Many critics of Christianity claim that the view of Jesus as the divine son of God, resurrected from the dead developed over time. However, the earliest accounts of Jesus strongly contradict this notion. Below are perhaps the two most ancient sources on how Christ’s earliest followers viewed him.
“For I delivered to you as of first importance what I also received: that Christ died for our sins in accordance with the Scriptures, that he was buried, that he was raised on the third day in accordance with the Scriptures, and that he appeared to Cephas, then to the twelve. Then he appeared to more than five hundred brothers at one time, most of whom are still alive, though some have fallen asleep. Then he appeared to James, then to all the apostles. Last of all, as to one untimely born, he appeared also to me.”

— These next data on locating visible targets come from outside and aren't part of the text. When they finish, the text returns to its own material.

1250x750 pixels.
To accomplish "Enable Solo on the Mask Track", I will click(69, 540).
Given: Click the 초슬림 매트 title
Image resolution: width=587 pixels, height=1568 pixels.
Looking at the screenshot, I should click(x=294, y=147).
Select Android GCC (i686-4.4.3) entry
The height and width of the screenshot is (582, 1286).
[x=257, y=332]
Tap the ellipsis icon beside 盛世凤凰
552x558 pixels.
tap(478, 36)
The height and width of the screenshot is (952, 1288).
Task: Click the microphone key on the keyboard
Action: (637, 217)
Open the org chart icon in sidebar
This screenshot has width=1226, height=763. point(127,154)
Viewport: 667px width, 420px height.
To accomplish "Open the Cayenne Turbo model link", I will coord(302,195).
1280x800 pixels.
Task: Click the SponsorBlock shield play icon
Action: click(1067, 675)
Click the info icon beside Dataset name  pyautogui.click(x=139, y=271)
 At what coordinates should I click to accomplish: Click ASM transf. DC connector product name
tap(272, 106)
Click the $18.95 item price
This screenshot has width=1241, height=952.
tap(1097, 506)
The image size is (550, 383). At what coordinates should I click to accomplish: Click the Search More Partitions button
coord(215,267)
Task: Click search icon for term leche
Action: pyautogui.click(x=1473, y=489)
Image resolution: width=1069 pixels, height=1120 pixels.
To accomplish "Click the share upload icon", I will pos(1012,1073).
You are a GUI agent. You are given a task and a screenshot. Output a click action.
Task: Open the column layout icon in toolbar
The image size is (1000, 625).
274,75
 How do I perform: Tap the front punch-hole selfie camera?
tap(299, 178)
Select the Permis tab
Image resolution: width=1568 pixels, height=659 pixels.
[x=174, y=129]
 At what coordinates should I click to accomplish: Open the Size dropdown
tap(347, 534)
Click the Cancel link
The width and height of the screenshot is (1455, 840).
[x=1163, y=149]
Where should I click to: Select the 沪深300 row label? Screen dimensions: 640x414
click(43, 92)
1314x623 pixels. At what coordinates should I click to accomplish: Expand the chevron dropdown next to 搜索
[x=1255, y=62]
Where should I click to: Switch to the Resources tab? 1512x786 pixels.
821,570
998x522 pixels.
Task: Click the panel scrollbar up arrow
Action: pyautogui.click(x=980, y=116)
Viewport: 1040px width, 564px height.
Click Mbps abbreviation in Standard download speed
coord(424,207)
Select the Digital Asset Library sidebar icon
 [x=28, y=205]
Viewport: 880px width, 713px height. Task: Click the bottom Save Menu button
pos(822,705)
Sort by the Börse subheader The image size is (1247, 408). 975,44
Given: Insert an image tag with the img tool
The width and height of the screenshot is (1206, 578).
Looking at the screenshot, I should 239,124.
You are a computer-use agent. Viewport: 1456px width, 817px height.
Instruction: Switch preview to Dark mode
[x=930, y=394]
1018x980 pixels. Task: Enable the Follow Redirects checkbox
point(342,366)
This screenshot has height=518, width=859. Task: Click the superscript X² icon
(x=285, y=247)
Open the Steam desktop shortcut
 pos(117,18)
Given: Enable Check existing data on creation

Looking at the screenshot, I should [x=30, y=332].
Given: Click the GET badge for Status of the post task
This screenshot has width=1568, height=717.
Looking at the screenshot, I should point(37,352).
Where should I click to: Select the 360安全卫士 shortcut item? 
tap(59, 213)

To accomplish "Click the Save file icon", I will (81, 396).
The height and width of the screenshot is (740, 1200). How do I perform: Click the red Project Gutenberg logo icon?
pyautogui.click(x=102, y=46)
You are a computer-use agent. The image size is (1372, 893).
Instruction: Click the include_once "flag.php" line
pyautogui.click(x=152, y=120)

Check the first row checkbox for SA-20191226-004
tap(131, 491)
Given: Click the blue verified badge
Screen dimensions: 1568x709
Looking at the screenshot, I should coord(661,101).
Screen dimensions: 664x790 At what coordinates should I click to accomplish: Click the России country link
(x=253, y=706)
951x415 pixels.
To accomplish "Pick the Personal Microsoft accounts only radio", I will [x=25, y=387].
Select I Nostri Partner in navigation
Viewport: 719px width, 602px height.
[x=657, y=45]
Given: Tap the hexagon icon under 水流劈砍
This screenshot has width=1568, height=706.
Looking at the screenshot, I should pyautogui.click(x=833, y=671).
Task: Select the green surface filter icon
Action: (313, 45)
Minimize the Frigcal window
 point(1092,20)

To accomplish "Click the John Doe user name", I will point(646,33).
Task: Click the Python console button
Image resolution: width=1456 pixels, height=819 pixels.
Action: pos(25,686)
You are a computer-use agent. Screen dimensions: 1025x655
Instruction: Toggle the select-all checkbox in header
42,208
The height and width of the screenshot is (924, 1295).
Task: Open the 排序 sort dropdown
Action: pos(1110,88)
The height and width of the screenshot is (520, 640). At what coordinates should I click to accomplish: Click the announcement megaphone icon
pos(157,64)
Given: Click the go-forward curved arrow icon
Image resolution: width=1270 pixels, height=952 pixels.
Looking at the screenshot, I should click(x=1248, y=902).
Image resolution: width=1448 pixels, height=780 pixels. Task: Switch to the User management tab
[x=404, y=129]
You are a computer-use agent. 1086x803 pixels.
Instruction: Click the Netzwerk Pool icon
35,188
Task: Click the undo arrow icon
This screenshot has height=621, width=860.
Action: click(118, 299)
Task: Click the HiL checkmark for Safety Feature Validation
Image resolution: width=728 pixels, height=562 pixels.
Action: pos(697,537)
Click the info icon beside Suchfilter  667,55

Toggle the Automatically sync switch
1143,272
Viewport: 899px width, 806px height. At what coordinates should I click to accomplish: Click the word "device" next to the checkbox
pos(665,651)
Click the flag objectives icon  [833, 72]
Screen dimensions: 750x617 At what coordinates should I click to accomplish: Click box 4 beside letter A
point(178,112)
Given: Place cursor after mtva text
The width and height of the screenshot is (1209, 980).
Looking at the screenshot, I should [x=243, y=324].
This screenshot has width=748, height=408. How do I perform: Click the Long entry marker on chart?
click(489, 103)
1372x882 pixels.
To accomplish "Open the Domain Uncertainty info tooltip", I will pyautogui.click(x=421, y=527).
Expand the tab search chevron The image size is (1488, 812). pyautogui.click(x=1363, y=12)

–1 Corinthians 15:3-8, ESV
1 Corinthians was probably written between 53 and 57 A.D. Paul, its author, here references what he had received– the gospel he had heard. When did he hear it? Well, he converted to Christianity some time between 33 and 36 A.D. According to Galatians 1:18, three years after his conversion he went and talked to Jesus’ original disciples, which is most likely when he “received” the creed he recounts in 1 Corinthians 15:3-8. In other words, this creed– which teaches that Christ died for our sins and was raised up again in history– can be said to date to around 36-39 A.D.
“Have this mind among yourselves, which is yours in Christ Jesus, who, though he was in the form of God, did not count equality with God a thing to be grasped, but emptied himself, by taking the form of a servant, being born in the likeness of men. And being found in human form, he humbled himself by becoming obedient to the point of death, even death on a cross. Therefore God has highly exalted him and bestowed on him the name that is above every name, so that at the name of Jesus every knee should bow, in heaven and on earth and under the earth, and every tongue confess that Jesus Christ is Lord, to the glory of God the Father.”
–Philippians 2:5-11, ESV
Paul’s letter to the Philippians was written between 50 and 62 A.D. Because of the structure of this passage (it is poetic in style), many biblical scholars have claimed that Paul is here quoting an even earlier Christian hymn. It is perhaps a hymn like this that Pliny the Younger referenced in his letter to emperor Trajan written around 106 AD which reported that Christians, “sang in alternate verse a hymn to Christ as to a god, and bound themselves to a solemn oath, not to any wicked deeds, but never to commit any fraud, theft, adultery, never to falsify their word, not to deny a trust when they should be called upon to deliver it up.” Even if Paul was not quoting another hymn, we still have a very clear and early witness here to the deity of Christ and his death for the sake of others.